What is required: Copy out all lines from the entries below in which "emoji" occurs.

(Stored items)
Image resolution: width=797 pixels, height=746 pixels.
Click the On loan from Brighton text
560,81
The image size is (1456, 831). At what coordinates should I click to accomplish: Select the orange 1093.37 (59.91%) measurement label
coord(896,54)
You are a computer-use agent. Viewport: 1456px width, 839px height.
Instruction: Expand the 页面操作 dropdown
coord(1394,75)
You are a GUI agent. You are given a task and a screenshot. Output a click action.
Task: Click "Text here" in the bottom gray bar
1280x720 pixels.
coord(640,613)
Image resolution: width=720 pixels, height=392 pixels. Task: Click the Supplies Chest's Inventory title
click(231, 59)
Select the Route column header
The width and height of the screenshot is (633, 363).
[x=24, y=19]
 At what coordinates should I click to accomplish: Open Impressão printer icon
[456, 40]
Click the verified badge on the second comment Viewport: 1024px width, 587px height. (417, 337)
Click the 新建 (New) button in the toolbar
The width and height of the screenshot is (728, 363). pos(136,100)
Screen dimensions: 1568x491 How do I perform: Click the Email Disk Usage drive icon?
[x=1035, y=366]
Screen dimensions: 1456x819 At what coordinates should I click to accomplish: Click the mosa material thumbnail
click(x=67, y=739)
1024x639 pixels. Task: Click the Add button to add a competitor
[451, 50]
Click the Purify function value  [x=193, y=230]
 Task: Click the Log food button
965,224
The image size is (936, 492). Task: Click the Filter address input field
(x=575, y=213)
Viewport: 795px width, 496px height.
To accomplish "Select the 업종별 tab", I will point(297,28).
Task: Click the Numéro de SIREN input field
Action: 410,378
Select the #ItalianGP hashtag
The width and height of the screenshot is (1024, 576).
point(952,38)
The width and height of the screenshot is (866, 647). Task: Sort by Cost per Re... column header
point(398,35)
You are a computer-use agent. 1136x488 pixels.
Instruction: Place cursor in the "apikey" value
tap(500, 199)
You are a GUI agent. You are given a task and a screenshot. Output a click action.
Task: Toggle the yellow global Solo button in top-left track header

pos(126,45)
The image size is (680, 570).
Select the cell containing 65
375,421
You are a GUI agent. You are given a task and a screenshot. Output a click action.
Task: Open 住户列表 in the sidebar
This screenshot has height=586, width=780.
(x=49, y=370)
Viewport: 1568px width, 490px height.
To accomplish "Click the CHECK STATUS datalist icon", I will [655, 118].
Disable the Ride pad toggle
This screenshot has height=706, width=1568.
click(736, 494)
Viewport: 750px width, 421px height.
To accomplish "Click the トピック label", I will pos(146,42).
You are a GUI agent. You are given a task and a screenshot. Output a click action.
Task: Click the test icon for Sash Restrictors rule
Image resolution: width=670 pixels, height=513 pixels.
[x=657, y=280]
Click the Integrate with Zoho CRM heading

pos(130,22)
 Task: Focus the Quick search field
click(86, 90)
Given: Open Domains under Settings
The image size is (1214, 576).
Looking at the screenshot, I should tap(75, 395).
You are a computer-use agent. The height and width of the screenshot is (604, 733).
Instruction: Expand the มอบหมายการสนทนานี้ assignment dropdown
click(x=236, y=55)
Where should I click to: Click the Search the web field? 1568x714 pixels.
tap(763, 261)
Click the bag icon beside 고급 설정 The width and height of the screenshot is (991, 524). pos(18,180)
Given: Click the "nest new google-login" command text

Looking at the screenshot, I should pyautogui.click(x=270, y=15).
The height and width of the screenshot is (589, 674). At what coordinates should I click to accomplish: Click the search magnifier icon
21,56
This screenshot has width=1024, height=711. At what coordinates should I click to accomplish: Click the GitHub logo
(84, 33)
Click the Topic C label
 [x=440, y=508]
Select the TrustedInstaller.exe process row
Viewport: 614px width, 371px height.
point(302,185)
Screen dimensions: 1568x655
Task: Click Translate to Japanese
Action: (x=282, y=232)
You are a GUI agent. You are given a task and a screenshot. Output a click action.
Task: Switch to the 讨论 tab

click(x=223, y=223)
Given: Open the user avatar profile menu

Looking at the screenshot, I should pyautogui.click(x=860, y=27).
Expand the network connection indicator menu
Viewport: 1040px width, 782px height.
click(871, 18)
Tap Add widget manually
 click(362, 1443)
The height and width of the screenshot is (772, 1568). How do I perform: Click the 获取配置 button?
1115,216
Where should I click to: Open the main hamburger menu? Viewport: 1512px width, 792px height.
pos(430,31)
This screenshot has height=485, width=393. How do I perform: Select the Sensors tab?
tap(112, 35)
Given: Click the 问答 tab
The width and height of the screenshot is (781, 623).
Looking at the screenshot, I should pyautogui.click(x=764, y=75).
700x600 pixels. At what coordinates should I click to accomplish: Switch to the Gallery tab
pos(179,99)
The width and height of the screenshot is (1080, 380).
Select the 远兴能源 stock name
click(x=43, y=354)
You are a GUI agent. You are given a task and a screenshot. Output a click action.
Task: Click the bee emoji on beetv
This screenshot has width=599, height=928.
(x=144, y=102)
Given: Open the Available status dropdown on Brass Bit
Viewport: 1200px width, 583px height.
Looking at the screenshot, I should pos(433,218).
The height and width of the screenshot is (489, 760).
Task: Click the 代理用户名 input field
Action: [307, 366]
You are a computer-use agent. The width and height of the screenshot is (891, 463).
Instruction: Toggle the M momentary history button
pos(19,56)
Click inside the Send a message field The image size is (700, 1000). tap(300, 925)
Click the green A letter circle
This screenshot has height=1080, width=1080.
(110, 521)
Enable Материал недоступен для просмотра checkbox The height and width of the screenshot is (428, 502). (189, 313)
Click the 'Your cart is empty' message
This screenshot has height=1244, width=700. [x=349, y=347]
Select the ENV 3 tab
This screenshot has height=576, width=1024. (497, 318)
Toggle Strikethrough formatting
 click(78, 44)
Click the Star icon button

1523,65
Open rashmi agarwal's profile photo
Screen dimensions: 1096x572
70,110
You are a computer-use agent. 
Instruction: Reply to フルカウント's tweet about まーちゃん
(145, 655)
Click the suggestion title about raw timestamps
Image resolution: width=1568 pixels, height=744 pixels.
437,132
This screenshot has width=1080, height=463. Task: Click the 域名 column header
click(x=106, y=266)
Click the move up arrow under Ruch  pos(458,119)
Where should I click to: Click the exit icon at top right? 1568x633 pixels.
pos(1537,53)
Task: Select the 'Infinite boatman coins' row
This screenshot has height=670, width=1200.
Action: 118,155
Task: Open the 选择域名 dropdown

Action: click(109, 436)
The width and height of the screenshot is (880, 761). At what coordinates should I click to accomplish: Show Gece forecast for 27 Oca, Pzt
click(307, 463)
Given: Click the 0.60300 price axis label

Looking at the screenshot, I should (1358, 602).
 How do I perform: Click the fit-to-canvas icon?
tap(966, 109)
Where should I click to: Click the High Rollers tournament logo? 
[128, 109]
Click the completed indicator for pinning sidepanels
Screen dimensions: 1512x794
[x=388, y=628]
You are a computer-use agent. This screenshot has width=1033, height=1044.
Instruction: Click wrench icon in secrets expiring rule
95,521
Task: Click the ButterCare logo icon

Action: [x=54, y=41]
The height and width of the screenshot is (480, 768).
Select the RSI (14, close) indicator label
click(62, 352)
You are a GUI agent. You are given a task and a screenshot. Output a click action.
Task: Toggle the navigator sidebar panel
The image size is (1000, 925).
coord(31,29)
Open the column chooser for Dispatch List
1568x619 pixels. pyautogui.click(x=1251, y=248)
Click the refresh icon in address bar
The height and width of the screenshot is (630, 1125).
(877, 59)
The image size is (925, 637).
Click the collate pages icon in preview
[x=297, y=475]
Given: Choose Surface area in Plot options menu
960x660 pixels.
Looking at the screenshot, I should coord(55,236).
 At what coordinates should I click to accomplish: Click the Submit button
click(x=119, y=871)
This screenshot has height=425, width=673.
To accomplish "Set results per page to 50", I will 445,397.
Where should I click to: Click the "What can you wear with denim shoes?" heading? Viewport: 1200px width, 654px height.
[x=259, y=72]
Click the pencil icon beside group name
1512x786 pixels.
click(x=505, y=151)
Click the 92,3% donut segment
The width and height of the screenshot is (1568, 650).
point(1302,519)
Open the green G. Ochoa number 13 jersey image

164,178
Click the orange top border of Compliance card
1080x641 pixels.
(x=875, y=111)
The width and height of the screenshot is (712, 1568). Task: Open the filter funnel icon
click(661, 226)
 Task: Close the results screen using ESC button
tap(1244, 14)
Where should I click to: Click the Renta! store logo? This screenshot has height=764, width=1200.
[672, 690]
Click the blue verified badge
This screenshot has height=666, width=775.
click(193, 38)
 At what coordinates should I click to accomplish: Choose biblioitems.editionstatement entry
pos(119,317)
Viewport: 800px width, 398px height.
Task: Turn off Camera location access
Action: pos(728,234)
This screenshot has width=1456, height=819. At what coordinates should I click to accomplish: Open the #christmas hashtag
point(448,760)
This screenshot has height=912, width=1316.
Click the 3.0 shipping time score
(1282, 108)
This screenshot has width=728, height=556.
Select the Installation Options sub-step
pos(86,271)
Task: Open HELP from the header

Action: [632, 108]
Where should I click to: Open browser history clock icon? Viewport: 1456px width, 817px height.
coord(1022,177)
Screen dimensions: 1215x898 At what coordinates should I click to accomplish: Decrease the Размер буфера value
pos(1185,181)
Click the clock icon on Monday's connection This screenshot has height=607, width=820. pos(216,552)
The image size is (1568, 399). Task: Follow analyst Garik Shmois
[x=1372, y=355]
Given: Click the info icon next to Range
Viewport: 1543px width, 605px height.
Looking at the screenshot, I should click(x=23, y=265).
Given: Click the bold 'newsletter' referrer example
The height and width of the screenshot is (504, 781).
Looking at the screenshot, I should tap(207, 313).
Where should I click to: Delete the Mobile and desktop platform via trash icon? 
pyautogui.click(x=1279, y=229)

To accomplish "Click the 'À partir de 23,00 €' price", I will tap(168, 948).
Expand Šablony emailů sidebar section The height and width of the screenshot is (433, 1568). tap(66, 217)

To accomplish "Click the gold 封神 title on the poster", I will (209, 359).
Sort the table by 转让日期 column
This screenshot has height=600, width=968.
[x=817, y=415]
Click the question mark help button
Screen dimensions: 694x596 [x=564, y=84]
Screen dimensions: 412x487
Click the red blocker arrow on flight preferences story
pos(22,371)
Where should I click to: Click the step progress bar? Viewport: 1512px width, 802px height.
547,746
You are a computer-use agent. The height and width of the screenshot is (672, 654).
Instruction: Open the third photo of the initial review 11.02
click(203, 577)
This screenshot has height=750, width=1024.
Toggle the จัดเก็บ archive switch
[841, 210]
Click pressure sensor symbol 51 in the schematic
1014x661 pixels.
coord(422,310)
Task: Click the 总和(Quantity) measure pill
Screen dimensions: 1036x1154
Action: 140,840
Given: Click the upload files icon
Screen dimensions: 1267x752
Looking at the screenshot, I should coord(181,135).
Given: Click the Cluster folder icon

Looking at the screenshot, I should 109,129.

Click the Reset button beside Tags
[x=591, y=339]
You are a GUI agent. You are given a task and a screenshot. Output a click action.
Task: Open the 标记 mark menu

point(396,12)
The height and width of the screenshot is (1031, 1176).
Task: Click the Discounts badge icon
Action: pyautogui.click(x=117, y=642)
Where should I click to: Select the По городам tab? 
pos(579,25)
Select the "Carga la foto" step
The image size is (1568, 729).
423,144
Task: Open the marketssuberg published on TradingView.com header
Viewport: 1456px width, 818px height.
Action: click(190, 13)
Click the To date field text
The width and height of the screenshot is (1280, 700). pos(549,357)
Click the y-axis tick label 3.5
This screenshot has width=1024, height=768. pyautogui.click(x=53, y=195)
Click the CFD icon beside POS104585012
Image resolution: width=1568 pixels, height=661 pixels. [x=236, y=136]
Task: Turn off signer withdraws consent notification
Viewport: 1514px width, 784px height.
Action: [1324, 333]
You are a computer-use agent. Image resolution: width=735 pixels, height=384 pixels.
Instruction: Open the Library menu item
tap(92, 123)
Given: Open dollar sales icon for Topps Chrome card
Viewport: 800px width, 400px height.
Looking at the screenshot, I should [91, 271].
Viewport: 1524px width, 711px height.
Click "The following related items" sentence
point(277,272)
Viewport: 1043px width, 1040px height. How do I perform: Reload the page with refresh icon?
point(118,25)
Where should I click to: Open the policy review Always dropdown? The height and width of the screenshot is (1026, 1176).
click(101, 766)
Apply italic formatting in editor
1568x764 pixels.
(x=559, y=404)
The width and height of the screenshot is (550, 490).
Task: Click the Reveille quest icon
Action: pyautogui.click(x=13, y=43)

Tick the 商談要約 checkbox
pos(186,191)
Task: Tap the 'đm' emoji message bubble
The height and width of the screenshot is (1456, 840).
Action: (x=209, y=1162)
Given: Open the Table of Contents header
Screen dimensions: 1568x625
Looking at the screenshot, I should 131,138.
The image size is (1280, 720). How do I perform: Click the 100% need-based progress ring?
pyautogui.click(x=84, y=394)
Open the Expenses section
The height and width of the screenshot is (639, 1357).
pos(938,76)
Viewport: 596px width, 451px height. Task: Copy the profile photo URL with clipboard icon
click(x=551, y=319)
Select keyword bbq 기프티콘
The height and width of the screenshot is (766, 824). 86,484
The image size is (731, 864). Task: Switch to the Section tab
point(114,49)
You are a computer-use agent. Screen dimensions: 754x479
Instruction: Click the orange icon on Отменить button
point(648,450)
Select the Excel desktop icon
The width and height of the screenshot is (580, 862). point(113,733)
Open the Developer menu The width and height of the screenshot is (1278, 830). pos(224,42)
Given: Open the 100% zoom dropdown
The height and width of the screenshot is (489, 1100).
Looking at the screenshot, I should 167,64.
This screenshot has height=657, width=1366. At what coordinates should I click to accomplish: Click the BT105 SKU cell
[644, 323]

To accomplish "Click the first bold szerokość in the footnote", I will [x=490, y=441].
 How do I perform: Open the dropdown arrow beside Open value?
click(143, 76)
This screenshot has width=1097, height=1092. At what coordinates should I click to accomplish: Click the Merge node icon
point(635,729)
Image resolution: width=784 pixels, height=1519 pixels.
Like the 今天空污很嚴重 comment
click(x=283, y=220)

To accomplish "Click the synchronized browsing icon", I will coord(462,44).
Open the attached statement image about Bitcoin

Task output:
Task: Click the bee emoji on beetv
Task: Tap the 'đm' emoji message bubble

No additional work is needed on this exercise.